What you have to do:
What number of lines in the entries hold the string "Show"? Answer with it alone.
** Opening Material for this exercise block **
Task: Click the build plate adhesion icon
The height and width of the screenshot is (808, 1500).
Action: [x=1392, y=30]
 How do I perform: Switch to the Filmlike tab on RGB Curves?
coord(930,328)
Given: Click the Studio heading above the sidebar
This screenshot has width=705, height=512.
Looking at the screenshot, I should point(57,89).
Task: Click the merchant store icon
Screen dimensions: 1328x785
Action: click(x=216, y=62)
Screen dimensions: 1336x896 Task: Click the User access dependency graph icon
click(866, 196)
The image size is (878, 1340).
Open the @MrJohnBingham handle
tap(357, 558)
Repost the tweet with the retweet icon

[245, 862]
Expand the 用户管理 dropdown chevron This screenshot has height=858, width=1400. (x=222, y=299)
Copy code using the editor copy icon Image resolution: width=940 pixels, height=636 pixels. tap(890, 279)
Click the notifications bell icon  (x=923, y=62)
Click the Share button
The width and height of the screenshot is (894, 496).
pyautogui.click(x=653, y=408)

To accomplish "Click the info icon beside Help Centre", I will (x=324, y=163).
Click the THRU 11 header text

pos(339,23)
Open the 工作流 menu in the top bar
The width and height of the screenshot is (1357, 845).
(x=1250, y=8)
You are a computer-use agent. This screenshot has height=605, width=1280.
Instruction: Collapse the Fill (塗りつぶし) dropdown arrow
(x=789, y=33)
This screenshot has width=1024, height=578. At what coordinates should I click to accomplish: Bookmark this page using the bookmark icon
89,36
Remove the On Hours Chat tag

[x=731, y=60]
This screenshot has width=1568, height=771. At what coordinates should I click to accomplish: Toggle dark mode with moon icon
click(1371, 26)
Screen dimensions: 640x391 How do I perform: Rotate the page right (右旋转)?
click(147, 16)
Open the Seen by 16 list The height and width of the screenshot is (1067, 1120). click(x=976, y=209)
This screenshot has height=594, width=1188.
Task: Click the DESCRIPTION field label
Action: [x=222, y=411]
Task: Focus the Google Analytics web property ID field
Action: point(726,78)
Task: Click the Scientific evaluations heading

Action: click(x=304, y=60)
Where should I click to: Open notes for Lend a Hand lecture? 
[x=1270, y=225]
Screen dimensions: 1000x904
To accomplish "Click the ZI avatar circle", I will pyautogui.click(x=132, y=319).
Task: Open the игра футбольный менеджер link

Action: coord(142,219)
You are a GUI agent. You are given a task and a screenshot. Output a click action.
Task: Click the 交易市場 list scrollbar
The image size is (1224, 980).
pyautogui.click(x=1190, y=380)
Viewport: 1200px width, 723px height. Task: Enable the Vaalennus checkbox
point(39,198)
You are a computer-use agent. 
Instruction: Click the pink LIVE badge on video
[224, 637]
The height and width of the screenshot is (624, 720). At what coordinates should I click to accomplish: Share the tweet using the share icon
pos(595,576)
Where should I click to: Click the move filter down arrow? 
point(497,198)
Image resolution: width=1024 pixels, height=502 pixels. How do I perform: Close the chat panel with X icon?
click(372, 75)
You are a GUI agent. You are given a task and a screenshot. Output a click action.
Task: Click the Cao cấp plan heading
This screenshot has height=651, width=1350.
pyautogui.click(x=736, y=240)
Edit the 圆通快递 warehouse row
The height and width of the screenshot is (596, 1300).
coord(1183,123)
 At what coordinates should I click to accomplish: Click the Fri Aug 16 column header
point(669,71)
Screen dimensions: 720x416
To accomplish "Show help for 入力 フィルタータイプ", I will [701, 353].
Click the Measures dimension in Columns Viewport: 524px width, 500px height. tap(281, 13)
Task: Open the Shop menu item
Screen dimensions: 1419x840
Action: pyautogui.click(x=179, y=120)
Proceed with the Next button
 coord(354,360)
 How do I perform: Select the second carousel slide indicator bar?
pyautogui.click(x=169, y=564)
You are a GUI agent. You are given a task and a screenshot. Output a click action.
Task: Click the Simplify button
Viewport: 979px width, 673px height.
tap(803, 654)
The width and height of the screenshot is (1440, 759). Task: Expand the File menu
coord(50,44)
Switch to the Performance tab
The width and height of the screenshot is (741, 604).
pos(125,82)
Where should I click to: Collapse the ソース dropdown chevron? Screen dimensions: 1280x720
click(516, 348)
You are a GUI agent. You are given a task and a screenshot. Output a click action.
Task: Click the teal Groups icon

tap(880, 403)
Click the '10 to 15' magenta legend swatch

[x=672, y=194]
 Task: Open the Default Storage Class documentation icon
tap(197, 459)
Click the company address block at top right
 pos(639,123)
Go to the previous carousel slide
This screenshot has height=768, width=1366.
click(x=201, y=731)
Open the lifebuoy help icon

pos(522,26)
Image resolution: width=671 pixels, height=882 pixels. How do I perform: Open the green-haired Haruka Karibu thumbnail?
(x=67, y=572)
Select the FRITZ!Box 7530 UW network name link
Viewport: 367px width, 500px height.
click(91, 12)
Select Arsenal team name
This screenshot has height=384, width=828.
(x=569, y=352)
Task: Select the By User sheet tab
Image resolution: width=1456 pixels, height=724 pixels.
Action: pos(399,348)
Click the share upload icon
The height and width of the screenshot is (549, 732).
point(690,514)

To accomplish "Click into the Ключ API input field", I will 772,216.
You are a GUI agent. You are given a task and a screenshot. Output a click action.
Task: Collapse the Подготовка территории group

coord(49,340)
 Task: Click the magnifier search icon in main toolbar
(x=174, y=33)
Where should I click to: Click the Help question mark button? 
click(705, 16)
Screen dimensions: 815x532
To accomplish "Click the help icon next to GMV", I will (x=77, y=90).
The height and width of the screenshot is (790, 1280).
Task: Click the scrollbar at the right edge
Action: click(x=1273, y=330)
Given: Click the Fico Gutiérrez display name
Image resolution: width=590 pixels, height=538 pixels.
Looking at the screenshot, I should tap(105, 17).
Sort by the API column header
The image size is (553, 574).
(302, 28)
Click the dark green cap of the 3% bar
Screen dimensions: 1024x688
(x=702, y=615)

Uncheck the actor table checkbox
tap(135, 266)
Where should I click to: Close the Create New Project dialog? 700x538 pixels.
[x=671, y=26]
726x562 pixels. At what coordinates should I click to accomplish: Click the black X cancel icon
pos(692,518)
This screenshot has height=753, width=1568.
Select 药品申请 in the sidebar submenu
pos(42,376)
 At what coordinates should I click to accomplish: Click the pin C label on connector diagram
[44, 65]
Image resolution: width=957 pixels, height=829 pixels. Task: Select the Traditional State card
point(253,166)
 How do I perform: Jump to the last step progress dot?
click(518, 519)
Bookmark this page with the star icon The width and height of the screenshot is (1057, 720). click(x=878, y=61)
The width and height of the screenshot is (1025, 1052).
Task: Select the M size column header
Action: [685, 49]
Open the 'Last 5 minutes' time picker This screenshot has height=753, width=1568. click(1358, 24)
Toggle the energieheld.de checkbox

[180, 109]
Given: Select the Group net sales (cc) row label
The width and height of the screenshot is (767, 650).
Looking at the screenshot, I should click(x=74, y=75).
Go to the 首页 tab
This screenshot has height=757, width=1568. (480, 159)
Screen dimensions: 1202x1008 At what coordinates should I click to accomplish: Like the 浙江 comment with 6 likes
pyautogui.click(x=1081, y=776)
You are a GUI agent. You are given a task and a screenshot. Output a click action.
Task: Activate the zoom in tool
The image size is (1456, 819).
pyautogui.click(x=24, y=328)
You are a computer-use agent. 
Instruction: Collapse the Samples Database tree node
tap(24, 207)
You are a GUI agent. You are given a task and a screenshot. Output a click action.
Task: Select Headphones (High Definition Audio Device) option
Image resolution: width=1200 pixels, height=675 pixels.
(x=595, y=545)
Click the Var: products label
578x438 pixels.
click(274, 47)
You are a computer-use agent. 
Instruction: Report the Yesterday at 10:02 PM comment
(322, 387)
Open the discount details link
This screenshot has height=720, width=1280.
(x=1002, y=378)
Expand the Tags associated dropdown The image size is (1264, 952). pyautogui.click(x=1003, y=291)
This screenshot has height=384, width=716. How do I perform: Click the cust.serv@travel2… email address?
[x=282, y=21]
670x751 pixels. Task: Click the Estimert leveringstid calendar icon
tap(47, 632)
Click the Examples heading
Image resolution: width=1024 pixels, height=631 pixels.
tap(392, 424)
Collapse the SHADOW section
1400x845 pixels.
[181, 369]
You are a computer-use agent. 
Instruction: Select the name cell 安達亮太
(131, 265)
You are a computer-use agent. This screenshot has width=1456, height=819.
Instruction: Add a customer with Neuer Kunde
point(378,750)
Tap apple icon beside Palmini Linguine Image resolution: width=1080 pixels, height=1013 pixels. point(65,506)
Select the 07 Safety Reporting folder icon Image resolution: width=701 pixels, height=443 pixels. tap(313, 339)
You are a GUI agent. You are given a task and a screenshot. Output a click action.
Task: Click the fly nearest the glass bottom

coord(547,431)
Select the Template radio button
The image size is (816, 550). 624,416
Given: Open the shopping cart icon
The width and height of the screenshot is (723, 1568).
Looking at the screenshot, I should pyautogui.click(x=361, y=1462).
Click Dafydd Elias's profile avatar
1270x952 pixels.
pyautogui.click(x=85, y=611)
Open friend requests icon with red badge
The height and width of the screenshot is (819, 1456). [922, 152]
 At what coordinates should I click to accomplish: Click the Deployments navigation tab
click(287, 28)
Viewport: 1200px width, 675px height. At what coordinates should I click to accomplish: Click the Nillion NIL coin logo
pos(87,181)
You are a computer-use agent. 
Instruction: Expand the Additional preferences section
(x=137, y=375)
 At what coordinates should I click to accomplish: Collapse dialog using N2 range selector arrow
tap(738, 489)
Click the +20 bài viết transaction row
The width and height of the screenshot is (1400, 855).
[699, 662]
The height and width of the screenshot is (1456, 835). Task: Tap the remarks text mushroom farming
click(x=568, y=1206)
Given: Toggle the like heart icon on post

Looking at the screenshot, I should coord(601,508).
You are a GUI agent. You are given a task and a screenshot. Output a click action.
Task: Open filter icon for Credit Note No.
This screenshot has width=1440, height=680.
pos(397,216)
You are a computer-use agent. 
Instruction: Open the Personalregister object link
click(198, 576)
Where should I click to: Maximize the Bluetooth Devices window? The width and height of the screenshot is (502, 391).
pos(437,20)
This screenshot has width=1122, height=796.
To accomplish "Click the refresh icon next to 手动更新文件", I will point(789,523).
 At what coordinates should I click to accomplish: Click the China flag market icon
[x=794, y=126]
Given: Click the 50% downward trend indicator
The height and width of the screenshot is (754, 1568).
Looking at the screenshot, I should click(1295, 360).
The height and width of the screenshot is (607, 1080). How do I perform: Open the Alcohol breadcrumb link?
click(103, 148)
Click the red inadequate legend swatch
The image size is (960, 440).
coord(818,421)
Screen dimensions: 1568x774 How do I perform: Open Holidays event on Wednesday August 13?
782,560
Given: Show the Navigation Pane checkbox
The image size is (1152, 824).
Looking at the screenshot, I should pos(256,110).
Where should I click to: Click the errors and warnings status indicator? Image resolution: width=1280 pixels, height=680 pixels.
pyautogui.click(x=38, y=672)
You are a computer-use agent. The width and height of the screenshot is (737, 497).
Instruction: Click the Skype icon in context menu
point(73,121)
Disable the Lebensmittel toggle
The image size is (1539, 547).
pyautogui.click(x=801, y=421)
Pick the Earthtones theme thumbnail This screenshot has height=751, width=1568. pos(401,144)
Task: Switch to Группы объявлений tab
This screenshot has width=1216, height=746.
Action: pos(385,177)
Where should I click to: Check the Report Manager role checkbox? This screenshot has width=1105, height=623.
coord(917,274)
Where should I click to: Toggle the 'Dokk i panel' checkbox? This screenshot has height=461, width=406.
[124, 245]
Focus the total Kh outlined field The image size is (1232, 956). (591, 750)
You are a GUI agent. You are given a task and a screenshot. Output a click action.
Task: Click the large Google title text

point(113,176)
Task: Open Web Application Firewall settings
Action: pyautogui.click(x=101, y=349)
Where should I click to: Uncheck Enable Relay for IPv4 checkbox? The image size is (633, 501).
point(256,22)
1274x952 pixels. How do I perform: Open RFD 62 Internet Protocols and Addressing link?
** Closing Material for this exercise block **
Solution for this problem:
2